La condition qui décide de tout : la température d'émission
Une pompe à chaleur prélève de la chaleur à l'extérieur pour la restituer à l'intérieur. Son rendement s'effondre à mesure que l'écart de température augmente : elle est excellente pour alimenter un plancher chauffant ou des radiateurs surdimensionnés à basse température, médiocre pour alimenter un réseau conçu pour 80 °C.
Sur un bâtiment ancien équipé de radiateurs en fonte dimensionnés pour une chaudière au mazout, la question n'est donc pas « faut-il une PAC ? » mais « le réseau peut-il fonctionner à basse température après isolation ? ». L'ordre des travaux compte plus que le choix de la machine.
Isoler d'abord, dimensionner ensuite
Installer une pompe à chaleur avant d'isoler conduit à surdimensionner l'appareil pour des besoins qui vont baisser. On paie deux fois : à l'achat, puis en fonctionnement, une machine qui travaille en dehors de sa plage optimale.
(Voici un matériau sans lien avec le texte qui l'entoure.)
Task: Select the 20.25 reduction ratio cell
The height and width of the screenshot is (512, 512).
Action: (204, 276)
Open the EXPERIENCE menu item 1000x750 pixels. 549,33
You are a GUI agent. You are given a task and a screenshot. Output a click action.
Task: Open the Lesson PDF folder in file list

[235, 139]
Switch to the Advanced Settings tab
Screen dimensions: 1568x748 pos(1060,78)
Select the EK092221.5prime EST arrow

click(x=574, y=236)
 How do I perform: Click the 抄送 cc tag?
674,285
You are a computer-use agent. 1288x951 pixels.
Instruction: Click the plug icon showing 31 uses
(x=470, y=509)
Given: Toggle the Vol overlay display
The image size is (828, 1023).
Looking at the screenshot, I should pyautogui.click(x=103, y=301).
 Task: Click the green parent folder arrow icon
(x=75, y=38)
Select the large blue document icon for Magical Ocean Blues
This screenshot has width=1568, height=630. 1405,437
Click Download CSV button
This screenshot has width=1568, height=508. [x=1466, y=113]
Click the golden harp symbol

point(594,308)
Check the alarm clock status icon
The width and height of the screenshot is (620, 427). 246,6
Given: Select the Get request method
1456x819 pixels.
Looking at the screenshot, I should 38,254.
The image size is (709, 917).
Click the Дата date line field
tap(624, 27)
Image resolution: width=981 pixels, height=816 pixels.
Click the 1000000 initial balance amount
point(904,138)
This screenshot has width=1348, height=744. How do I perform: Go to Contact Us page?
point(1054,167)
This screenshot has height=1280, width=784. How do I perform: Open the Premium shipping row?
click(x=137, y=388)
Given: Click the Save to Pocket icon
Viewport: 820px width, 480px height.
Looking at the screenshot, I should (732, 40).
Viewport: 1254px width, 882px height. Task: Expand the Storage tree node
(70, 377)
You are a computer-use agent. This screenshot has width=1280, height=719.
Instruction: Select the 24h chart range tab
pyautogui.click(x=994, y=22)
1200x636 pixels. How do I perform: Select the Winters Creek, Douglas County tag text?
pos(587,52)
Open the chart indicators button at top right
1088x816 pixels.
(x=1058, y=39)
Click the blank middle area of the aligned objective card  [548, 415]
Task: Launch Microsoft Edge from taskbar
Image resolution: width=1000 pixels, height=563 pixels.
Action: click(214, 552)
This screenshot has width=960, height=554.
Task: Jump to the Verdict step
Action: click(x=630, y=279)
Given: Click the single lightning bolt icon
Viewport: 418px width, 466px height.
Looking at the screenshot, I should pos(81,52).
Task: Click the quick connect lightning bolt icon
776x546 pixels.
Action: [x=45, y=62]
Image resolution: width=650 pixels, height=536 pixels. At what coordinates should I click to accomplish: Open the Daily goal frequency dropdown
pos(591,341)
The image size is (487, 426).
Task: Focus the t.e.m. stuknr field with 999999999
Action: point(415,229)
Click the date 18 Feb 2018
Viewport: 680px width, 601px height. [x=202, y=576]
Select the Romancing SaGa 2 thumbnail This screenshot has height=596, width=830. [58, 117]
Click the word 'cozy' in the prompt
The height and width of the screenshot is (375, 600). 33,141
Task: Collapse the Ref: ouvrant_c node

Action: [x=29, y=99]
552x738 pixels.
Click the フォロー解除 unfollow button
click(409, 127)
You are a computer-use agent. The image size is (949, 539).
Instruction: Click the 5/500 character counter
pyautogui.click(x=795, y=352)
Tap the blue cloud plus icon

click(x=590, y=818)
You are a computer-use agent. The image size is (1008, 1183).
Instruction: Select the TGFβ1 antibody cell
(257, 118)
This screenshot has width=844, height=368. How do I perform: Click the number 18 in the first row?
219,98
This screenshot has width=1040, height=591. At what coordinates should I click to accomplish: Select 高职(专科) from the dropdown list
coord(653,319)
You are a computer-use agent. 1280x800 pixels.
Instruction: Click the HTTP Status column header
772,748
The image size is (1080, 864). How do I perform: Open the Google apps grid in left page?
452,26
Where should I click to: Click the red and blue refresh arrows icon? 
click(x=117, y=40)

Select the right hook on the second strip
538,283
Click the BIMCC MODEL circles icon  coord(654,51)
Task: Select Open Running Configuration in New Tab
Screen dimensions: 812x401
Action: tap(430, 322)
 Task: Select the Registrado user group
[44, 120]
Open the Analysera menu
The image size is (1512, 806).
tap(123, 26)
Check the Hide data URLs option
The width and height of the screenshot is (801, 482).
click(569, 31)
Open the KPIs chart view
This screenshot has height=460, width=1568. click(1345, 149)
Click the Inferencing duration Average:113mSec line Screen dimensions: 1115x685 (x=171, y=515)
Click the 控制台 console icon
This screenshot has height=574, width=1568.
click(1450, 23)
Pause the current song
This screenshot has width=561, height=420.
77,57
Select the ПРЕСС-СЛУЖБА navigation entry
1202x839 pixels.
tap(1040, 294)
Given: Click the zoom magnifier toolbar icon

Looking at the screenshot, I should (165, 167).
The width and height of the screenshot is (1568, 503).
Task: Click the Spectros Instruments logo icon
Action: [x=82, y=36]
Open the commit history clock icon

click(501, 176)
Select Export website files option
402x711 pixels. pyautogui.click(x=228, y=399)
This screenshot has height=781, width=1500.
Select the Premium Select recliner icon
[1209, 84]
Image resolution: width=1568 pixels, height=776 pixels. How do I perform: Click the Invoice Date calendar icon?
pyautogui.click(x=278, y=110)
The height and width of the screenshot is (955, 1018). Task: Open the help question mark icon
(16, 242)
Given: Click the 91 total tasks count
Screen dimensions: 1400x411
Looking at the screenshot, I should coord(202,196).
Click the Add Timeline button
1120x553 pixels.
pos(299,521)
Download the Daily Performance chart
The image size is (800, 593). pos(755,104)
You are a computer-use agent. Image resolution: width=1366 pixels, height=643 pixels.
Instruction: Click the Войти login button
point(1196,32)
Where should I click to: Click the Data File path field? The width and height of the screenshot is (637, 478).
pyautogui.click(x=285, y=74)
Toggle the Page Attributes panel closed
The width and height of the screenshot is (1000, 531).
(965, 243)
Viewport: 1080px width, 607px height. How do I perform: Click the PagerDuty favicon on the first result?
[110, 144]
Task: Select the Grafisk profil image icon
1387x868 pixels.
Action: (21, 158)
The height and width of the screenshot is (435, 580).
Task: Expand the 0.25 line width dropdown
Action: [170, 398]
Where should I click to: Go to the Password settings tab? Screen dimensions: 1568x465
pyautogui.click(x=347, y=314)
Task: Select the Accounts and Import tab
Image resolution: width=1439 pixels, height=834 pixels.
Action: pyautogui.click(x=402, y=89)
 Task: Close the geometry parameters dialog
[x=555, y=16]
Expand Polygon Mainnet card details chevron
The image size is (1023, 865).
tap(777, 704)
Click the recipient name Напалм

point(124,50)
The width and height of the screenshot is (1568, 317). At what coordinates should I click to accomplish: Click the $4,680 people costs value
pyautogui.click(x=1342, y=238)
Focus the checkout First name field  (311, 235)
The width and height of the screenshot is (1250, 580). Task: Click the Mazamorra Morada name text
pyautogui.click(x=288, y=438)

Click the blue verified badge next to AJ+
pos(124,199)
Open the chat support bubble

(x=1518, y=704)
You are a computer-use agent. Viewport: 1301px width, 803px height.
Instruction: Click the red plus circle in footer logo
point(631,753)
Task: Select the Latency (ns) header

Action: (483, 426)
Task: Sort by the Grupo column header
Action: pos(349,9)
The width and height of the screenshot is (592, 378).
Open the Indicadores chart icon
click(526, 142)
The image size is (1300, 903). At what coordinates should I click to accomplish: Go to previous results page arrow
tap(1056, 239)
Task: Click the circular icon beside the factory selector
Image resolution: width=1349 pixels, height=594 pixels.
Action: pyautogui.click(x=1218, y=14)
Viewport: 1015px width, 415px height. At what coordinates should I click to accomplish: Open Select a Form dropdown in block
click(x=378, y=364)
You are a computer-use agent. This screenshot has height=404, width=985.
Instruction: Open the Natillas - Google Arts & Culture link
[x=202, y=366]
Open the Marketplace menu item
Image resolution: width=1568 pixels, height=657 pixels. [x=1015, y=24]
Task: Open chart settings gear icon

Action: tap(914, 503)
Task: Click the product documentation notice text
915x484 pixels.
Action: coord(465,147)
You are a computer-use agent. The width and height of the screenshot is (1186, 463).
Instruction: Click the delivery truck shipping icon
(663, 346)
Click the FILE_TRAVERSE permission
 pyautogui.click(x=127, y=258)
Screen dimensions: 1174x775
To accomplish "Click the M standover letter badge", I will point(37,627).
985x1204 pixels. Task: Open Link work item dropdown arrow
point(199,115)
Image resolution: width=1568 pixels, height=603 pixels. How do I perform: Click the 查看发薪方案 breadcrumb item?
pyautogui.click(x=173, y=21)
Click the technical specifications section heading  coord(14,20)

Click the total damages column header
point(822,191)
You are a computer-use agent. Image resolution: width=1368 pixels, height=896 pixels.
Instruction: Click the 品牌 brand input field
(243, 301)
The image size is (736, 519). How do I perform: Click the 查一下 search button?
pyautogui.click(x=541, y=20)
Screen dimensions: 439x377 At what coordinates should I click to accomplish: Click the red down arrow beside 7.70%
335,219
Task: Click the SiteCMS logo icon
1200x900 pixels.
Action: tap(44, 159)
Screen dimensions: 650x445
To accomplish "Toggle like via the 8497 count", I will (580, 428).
C'est l'un des cas où l'audit fait économiser bien plus qu'il ne coûte : il remet les travaux dans l'ordre au lieu de valider une bonne idée prise isolément.
Ce qu'il faut regarder d'autre
L'emplacement de l'unité extérieure et son bruit, en particulier près de logements, d'une crèche ou d'une salle de classe. La puissance électrique disponible et le tarif appliqué. Et l'appoint prévu pour les périodes les plus froides, qui déterminera la facture réelle en janvier.